MATERIAL FOR THE TASK:
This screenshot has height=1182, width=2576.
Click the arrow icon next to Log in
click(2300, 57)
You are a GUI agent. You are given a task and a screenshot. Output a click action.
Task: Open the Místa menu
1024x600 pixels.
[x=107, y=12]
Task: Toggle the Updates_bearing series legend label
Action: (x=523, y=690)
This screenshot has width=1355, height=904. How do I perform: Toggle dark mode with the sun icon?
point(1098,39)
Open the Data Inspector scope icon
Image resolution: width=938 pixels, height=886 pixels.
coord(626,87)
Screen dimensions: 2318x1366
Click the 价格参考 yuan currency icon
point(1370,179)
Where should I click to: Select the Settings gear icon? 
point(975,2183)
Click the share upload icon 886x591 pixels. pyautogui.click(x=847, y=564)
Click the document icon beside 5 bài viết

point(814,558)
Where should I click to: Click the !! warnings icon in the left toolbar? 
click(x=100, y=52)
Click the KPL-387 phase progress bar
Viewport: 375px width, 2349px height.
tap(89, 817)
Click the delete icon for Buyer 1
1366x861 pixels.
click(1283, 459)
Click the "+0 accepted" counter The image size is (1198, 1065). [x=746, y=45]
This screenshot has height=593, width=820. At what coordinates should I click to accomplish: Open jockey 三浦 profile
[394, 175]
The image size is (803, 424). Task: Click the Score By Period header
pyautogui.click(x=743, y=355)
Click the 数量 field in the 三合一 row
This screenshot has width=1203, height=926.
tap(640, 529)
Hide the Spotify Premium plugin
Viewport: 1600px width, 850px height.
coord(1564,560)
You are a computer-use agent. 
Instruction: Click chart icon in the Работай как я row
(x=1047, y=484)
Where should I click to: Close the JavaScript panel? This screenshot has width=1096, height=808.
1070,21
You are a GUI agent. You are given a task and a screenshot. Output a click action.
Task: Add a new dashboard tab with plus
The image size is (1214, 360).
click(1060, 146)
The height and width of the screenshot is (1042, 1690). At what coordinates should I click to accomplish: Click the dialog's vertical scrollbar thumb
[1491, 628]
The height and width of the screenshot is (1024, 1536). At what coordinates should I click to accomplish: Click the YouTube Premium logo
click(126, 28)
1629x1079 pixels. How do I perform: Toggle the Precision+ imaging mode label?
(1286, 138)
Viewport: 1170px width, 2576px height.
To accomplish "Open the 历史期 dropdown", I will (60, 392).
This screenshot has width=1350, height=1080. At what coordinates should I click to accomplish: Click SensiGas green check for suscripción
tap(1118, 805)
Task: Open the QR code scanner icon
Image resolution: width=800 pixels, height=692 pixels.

PROBLEM:
Give back the entire listing exactly as it was written.

EXERCISE RESULT:
This screenshot has height=1182, width=2576.
Click the arrow icon next to Log in
click(2300, 57)
You are a GUI agent. You are given a task and a screenshot. Output a click action.
Task: Open the Místa menu
1024x600 pixels.
[x=107, y=12]
Task: Toggle the Updates_bearing series legend label
Action: (x=523, y=690)
This screenshot has width=1355, height=904. How do I perform: Toggle dark mode with the sun icon?
point(1098,39)
Open the Data Inspector scope icon
Image resolution: width=938 pixels, height=886 pixels.
coord(626,87)
Screen dimensions: 2318x1366
Click the 价格参考 yuan currency icon
point(1370,179)
Where should I click to: Select the Settings gear icon? 
point(975,2183)
Click the share upload icon 886x591 pixels. pyautogui.click(x=847, y=564)
Click the document icon beside 5 bài viết

point(814,558)
Where should I click to: Click the !! warnings icon in the left toolbar? 
click(x=100, y=52)
Click the KPL-387 phase progress bar
Viewport: 375px width, 2349px height.
tap(89, 817)
Click the delete icon for Buyer 1
1366x861 pixels.
click(1283, 459)
Click the "+0 accepted" counter The image size is (1198, 1065). [x=746, y=45]
This screenshot has height=593, width=820. At what coordinates should I click to accomplish: Open jockey 三浦 profile
[394, 175]
The image size is (803, 424). Task: Click the Score By Period header
pyautogui.click(x=743, y=355)
Click the 数量 field in the 三合一 row
This screenshot has width=1203, height=926.
tap(640, 529)
Hide the Spotify Premium plugin
Viewport: 1600px width, 850px height.
coord(1564,560)
You are a computer-use agent. 
Instruction: Click chart icon in the Работай как я row
(x=1047, y=484)
Where should I click to: Close the JavaScript panel? This screenshot has width=1096, height=808.
1070,21
You are a GUI agent. You are given a task and a screenshot. Output a click action.
Task: Add a new dashboard tab with plus
The image size is (1214, 360).
click(1060, 146)
The height and width of the screenshot is (1042, 1690). At what coordinates should I click to accomplish: Click the dialog's vertical scrollbar thumb
[1491, 628]
The height and width of the screenshot is (1024, 1536). At what coordinates should I click to accomplish: Click the YouTube Premium logo
click(126, 28)
1629x1079 pixels. How do I perform: Toggle the Precision+ imaging mode label?
(1286, 138)
Viewport: 1170px width, 2576px height.
To accomplish "Open the 历史期 dropdown", I will (60, 392).
This screenshot has width=1350, height=1080. At what coordinates should I click to accomplish: Click SensiGas green check for suscripción
tap(1118, 805)
Task: Open the QR code scanner icon
Image resolution: width=800 pixels, height=692 pixels.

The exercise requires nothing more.